I was at the end of my junior year of high school when Californication was released, a surprise sign from a band that I thought might be done. One Hot Minute, released in 1995, had been an important record in my development, coming at a time when my current taste was still developing.

I was seeking out current bands, bands with a sense of purpose and history while still modern and relevant. So the Red Hot Chili Peppers were nearly perfect, the freaky counterparts to R.E.M., both bands that grew up in the 1980s and grew through touring and radio play in colleges, bands for which the moniker “alternative” were originally coined.

But by 1999, things didn’t look good for either. R.E.M. had decided to carry on after drummer Bill Berry left the band, and in 1998 released Up, an album that didn’t do as much for me as I wanted it to.

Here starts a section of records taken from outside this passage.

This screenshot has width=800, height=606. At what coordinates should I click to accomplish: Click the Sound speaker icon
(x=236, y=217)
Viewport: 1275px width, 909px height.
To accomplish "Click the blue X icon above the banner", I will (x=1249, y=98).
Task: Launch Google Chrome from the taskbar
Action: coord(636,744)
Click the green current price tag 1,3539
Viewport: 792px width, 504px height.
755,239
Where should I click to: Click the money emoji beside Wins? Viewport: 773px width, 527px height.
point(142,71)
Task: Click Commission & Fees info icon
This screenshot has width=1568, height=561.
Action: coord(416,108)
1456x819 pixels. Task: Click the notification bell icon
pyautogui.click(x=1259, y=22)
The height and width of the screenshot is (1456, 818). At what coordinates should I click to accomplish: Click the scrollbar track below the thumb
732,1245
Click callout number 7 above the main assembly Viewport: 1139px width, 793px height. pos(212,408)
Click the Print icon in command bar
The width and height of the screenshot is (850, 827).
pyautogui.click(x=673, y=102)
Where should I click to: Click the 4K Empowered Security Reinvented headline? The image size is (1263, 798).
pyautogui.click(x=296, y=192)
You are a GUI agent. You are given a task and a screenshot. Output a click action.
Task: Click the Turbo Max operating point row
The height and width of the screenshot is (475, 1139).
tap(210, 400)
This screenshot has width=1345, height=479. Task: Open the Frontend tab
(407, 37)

Some of the other bands from that first wave of discovery weren’t doing as well, either. Soundgarden and Screaming Trees had broken up. Alice in Chains were effectively done. Oasis looked like a lost cause. There were a startling number of newer bands that I despised and my classmates loved. I was looking for a line, something beyond Pearl Jam and my classic rock cassettes.

On the same token, after traveling back into the near past to hear Blood Sugar Sex Magik, Mother’s Milk and the songs on What Hits!?, One Hot Minute was beginning to wear on me a bit. I had spent a good deal of time defending that record, but I could see how the songs were weaker than their best work, the arrangements initially exciting but paper thin over time. So, at some point that spring, I heard that John Frusciante was back in the band and that a new album was a couple of months away.

Most albums worth anything have a key song. Not necessarily a song that stands above and beyond the rest of the record, but one where a mood and, sometimes, a band can be encapsulated. In my relationship with the music of the Red Hot Chili Peppers, that song has been “Parallel Universe” since the first time I heard it, sitting on my bed, hearing it spin out of the black boombox CD player that was a constant companion in high school.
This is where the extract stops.